All true.

I am not trying to develop something professional, so that leaves two

1. Implement a very simple framework, and handcraft all of the requirements
it in miniPicoLisp (thx Christophe! I had put it aside for a year and
forgot) that wraps SDL2, which is C-based, and then I can distribute the
miniPicoLisp executable for the target platform (Windows, Linux, Mac) with
the SDL2.dll or .SDL2.a and other data files (.jpg, .ogg or .wav, etc...).
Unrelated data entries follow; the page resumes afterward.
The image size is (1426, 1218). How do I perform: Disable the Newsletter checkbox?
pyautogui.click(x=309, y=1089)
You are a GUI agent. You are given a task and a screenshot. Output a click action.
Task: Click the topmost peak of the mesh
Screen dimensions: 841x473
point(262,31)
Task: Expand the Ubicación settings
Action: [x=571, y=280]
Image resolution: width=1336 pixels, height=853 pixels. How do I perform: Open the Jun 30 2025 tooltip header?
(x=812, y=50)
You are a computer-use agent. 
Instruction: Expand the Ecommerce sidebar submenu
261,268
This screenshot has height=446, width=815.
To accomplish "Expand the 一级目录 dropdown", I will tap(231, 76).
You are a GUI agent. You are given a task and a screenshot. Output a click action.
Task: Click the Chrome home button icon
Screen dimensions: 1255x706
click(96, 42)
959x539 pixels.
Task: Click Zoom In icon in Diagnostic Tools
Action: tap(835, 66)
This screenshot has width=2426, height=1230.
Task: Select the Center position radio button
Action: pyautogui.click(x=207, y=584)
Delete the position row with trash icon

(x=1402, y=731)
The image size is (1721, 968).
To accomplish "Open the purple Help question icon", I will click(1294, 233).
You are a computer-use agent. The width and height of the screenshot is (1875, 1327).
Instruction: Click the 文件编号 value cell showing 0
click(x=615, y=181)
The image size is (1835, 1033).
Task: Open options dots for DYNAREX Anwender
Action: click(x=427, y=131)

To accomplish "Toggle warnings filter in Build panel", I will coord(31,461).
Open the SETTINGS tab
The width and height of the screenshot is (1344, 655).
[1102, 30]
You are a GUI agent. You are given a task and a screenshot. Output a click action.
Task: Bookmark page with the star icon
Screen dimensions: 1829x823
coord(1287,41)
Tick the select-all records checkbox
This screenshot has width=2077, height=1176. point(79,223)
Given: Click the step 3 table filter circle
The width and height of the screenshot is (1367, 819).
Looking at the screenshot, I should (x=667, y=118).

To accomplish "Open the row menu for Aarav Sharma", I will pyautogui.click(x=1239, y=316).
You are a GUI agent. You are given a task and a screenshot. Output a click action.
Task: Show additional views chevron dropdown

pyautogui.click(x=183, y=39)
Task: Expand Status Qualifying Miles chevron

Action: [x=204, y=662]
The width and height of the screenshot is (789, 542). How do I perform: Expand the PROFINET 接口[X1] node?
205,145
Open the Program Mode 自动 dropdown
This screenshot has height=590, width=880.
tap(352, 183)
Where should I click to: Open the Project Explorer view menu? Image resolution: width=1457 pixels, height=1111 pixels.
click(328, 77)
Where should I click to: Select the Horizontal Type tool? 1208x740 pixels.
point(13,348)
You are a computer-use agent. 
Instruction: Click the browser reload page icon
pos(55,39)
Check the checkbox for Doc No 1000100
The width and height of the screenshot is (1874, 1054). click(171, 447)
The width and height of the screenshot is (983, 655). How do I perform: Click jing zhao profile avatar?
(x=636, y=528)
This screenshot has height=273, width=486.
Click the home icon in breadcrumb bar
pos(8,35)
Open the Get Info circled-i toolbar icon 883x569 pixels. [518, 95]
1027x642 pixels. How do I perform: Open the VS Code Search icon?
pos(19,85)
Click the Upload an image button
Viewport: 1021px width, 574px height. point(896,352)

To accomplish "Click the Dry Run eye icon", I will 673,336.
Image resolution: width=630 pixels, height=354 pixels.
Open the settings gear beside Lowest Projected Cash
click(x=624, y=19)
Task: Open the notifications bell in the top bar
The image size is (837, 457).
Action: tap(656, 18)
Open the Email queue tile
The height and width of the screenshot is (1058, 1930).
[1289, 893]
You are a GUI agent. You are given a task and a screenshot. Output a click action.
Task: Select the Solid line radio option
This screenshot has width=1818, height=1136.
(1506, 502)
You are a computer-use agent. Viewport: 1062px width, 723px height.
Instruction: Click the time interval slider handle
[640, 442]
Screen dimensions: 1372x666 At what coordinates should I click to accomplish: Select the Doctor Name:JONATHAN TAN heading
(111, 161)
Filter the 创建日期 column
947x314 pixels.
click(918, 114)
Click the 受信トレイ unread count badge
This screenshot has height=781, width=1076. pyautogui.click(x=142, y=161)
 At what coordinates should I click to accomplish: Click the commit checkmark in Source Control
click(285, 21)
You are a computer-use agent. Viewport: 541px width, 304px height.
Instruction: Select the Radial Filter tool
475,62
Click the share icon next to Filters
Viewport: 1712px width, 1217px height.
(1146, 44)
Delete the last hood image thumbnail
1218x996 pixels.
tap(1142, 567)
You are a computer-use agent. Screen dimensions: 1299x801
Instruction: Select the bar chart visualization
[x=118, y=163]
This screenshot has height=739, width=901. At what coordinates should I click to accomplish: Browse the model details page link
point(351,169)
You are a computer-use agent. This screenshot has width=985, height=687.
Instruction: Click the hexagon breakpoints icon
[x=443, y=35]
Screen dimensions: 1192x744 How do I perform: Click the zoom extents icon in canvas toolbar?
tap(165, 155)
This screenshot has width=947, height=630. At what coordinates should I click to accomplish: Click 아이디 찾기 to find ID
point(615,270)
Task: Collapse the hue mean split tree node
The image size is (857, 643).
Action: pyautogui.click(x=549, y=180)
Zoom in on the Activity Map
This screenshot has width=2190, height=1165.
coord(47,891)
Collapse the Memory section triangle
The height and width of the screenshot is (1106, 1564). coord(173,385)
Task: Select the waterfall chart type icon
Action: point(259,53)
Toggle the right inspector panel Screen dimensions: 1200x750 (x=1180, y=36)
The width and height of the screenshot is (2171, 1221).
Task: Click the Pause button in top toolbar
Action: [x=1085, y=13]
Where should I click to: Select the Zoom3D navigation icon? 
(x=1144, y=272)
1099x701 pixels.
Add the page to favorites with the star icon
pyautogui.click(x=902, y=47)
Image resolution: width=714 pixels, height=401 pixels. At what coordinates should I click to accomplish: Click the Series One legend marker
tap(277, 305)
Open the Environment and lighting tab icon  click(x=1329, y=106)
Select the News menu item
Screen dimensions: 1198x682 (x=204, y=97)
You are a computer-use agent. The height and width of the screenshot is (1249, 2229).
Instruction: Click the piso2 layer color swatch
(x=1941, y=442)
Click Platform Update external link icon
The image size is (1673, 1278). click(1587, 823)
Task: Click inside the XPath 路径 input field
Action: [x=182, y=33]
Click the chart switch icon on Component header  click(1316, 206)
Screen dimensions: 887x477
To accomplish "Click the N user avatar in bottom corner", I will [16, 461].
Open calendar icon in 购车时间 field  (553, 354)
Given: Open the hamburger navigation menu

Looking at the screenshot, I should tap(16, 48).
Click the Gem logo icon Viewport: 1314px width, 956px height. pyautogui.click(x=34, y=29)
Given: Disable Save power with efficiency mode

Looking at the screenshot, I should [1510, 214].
   - This is a perfect real world example of this path. A guy whose handle
   is rxi on and Twitter created a "Lisp-shaped" language called
   aria, and then did a jam with it in a final game called pulsr. Aria is very
   minimal - no vectors or hash maps, only lists, but supports lambdas,
   macros, has a garbage collector and a C api:
      - You can download both, build aria, and then extract pulsr. In pulsr
      there is a folder called pak0. Add .tar.gz to the end of the folder name
      (pak0.tar.gz), and extract it. You will then have a folder with
the source
      to the game. Delete the pak0 folder or move it, since the pulsr exe will
      try and execute that first (per rxi, I haven't tested it).
      - He basically modularized his framework in a lot of files. No
      criticism from me, but I would like to base mine on a more traditional
      frame, or skeleton for doing future jams.
      - miniPicoLisp should work. No multi-player without networking, and
      no db to hold entity structures like maps or characters, but SDL2 has all
      of the input/keyboard handling, graphics and sound covered for you. So
      maybe simply wrapping SDL2 and creating a better structure or framework?

2.  Copy an existing JS game framework (Phaser), and make it programmable
in PicoLisp proper, and just export JS/HTML5/CSS. You have done a lot of
the work on this already, I believe.

I am favoring option 1, and not distributing to Android and iOS for now. I
see option 2 as a viable future path. I also prefer CSFML over SDL2. SFML
(C++ - based) is another media/game library, and CSFML is the official C
port of it. But, SDL is very popular and easy to find a lot of tutorials
online. With game jams and small stuff, C is preferable over C++. SDL1.2
(old), and SDL2 are both C-based.

Would the OpenGL wrapper in PicoLisp work in miniPicoLisp, or not due to
floats, or big nums?

I have a few days off coming up, and I am going to start on option 1. I
will put it up on Github if I get anywhere next week. Only 8 days and 19
hours until the LGJ!


On 20 April 2016 at 12:57, Alexander Burger <> wrote:

> Hi Rob,
> > HTML5, JS and family come into the picture when you want to distribute or
> > share your game. Distribution is king, and sadly it is asking too much to
> > have a basic user/player to install PicoLisp so they can play your game,
> Yes, that's the problem. As long as you go for a native Linux solution,
> using C libraries and GUI, you run into trouble with distribution. There
> are so many different Linuxes around that it becomes a full-time job to
> provide turn-key packages for all of them. I addition, PicoLisp may run
> also natively on Windows now that Microsoft jumped onto the train.
> An online implementation doesn't have these problems, but has other
> limitations.
> As I said, it all depends on the type of game, and on which is based.
> Some JavaScript framework is probably the easiest, it would communicate
> with a PicoLisp server in a similar way as @lib/canvas.l and
> @lib/canvas.js, using XMLHttpRequest().